DATA SHOWN START

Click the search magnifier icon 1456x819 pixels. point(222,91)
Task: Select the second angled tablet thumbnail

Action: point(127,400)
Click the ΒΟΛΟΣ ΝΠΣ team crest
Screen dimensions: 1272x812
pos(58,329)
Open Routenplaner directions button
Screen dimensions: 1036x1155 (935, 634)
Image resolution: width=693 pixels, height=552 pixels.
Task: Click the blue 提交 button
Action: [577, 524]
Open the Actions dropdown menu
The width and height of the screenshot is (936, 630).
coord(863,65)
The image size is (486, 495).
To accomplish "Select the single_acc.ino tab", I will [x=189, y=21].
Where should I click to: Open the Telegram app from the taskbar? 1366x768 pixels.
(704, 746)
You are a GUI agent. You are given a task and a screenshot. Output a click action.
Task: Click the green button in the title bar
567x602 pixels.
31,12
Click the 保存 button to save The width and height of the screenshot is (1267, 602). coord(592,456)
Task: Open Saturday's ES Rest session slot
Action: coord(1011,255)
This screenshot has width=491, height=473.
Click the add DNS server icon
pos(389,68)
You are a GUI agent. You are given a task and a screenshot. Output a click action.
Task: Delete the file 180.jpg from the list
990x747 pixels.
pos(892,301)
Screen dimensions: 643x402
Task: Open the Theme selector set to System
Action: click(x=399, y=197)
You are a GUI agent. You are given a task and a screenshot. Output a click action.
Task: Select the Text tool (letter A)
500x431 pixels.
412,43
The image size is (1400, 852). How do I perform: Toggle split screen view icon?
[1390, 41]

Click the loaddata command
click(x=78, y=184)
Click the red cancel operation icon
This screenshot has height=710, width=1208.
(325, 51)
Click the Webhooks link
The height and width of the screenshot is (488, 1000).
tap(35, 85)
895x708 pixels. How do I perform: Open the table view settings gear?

DATA SHOWN END

→ **TASK INSTRUCTIONS**:
Retype each entry exactly, missing none.

→ **RESPONSE BELOW**:
Click the search magnifier icon 1456x819 pixels. point(222,91)
Task: Select the second angled tablet thumbnail

Action: point(127,400)
Click the ΒΟΛΟΣ ΝΠΣ team crest
Screen dimensions: 1272x812
pos(58,329)
Open Routenplaner directions button
Screen dimensions: 1036x1155 (935, 634)
Image resolution: width=693 pixels, height=552 pixels.
Task: Click the blue 提交 button
Action: [577, 524]
Open the Actions dropdown menu
The width and height of the screenshot is (936, 630).
coord(863,65)
The image size is (486, 495).
To accomplish "Select the single_acc.ino tab", I will [x=189, y=21].
Where should I click to: Open the Telegram app from the taskbar? 1366x768 pixels.
(704, 746)
You are a GUI agent. You are given a task and a screenshot. Output a click action.
Task: Click the green button in the title bar
567x602 pixels.
31,12
Click the 保存 button to save The width and height of the screenshot is (1267, 602). coord(592,456)
Task: Open Saturday's ES Rest session slot
Action: coord(1011,255)
This screenshot has width=491, height=473.
Click the add DNS server icon
pos(389,68)
You are a GUI agent. You are given a task and a screenshot. Output a click action.
Task: Delete the file 180.jpg from the list
990x747 pixels.
pos(892,301)
Screen dimensions: 643x402
Task: Open the Theme selector set to System
Action: click(x=399, y=197)
You are a GUI agent. You are given a task and a screenshot. Output a click action.
Task: Select the Text tool (letter A)
500x431 pixels.
412,43
The image size is (1400, 852). How do I perform: Toggle split screen view icon?
[1390, 41]

Click the loaddata command
click(x=78, y=184)
Click the red cancel operation icon
This screenshot has height=710, width=1208.
(325, 51)
Click the Webhooks link
The height and width of the screenshot is (488, 1000).
tap(35, 85)
895x708 pixels. How do I perform: Open the table view settings gear?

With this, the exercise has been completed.